Engineering the human vitamin D receptor to bind a novel small molecule: investigating the structure-function relationship between human vitamin d receptor and various ligands

Abstract

The human vitamin D receptor (hVDR) is a member of the nuclear receptor superfamily, involved in calcium and phosphate homeostasis; hence implicated in a number of diseases, such as Rickets and Osteoporosis. This receptor binds 1α,25-dihydroxyvitamin D3 (also referred to as 1,25(OH)2D3) and other known ligands, such as lithocholic acid. Specific interactions between the receptor and ligand are crucial for the function and activation of this receptor, as implied by the single point mutation, H305Q, causing symptoms of Type II Rickets. In this work, further understanding of the significant and essential interactions between the ligand and the receptor were deciphered, through a combination of rational and random mutagenesis.

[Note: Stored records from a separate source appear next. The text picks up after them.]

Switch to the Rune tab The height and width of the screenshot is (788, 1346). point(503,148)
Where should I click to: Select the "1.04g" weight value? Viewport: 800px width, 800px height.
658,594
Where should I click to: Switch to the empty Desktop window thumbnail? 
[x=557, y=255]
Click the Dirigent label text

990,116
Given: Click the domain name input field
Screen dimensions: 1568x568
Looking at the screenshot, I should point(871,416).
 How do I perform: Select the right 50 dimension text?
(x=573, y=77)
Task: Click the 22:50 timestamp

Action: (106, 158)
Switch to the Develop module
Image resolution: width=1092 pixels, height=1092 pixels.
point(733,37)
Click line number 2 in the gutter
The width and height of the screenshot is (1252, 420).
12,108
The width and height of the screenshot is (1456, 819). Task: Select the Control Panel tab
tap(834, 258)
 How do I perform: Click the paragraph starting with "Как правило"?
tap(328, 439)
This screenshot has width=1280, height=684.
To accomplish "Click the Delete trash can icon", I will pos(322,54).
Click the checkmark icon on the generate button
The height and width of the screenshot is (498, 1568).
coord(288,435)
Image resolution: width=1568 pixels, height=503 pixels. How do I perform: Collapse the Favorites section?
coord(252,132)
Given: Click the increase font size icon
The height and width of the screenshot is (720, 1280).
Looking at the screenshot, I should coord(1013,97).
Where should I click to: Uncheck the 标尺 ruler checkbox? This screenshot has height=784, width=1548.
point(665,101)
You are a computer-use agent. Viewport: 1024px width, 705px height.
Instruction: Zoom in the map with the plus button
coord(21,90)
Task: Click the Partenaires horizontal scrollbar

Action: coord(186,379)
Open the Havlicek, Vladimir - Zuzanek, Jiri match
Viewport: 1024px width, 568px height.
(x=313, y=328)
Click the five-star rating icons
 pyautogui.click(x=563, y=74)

A hVDR mutant, H305F, was engineered with increased sensitivity towards lithocholic acid, with an EC50 value of 10 µM and 40 + 14 fold activation in mammalian cell assays, while maintaining wild-type activity with 1,25(OH)2D3. Furthermore, via random mutagenesis, a hVDR mutant, H305F/H397Y, was discovered to bind a novel small molecule, cholecalciferol, a precursor in the 1α,25-dihydroxyvitamin D3 biosynthetic pathway, which does not activate wild-type hVDR. This variant, H305F/H397Y, binds and activates in response to cholecalciferol concentrations as low as 100 nM, with an EC50 value of 300 nM and 70 + 11 fold activation in mammalian cell assays.